Dataset entries
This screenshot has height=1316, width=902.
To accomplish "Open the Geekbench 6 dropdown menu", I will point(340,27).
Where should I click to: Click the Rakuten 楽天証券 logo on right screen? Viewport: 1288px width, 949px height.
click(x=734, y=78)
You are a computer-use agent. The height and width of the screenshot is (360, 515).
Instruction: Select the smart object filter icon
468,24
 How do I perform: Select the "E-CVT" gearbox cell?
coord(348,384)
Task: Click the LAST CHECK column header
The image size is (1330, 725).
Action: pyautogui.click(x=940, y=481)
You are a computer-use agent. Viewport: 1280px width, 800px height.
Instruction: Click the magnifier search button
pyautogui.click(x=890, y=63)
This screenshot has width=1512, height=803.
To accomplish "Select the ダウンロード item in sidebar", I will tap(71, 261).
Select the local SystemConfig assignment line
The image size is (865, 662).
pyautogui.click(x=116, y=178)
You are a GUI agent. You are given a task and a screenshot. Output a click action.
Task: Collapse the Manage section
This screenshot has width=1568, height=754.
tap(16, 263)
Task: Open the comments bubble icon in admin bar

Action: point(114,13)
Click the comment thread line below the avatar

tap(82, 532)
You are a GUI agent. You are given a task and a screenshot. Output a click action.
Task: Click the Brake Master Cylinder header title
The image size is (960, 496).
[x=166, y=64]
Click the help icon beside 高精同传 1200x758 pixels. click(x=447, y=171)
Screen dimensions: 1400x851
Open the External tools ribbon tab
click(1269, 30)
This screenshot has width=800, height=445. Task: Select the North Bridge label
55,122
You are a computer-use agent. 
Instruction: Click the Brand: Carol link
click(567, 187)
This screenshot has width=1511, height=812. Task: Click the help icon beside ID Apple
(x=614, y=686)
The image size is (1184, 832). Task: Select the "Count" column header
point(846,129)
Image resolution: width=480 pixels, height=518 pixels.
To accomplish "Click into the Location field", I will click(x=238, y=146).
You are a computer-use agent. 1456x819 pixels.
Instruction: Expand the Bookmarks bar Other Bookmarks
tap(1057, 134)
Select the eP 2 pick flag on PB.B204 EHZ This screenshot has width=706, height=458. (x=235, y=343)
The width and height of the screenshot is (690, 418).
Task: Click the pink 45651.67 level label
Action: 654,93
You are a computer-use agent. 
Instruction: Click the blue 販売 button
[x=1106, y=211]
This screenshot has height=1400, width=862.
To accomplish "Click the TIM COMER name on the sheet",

**Aim of the exercise**
A verbatim copy of all the entries is the expected result.

**Task solution**
This screenshot has height=1316, width=902.
To accomplish "Open the Geekbench 6 dropdown menu", I will point(340,27).
Where should I click to: Click the Rakuten 楽天証券 logo on right screen? Viewport: 1288px width, 949px height.
click(x=734, y=78)
You are a computer-use agent. The height and width of the screenshot is (360, 515).
Instruction: Select the smart object filter icon
468,24
 How do I perform: Select the "E-CVT" gearbox cell?
coord(348,384)
Task: Click the LAST CHECK column header
The image size is (1330, 725).
Action: pyautogui.click(x=940, y=481)
You are a computer-use agent. Viewport: 1280px width, 800px height.
Instruction: Click the magnifier search button
pyautogui.click(x=890, y=63)
This screenshot has width=1512, height=803.
To accomplish "Select the ダウンロード item in sidebar", I will tap(71, 261).
Select the local SystemConfig assignment line
The image size is (865, 662).
pyautogui.click(x=116, y=178)
You are a GUI agent. You are given a task and a screenshot. Output a click action.
Task: Collapse the Manage section
This screenshot has width=1568, height=754.
tap(16, 263)
Task: Open the comments bubble icon in admin bar

Action: point(114,13)
Click the comment thread line below the avatar

tap(82, 532)
You are a GUI agent. You are given a task and a screenshot. Output a click action.
Task: Click the Brake Master Cylinder header title
The image size is (960, 496).
[x=166, y=64]
Click the help icon beside 高精同传 1200x758 pixels. click(x=447, y=171)
Screen dimensions: 1400x851
Open the External tools ribbon tab
click(1269, 30)
This screenshot has width=800, height=445. Task: Select the North Bridge label
55,122
You are a computer-use agent. 
Instruction: Click the Brand: Carol link
click(567, 187)
This screenshot has width=1511, height=812. Task: Click the help icon beside ID Apple
(x=614, y=686)
The image size is (1184, 832). Task: Select the "Count" column header
point(846,129)
Image resolution: width=480 pixels, height=518 pixels.
To accomplish "Click into the Location field", I will click(x=238, y=146).
You are a computer-use agent. 1456x819 pixels.
Instruction: Expand the Bookmarks bar Other Bookmarks
tap(1057, 134)
Select the eP 2 pick flag on PB.B204 EHZ This screenshot has width=706, height=458. (x=235, y=343)
The width and height of the screenshot is (690, 418).
Task: Click the pink 45651.67 level label
Action: 654,93
You are a computer-use agent. 
Instruction: Click the blue 販売 button
[x=1106, y=211]
This screenshot has height=1400, width=862.
To accomplish "Click the TIM COMER name on the sheet",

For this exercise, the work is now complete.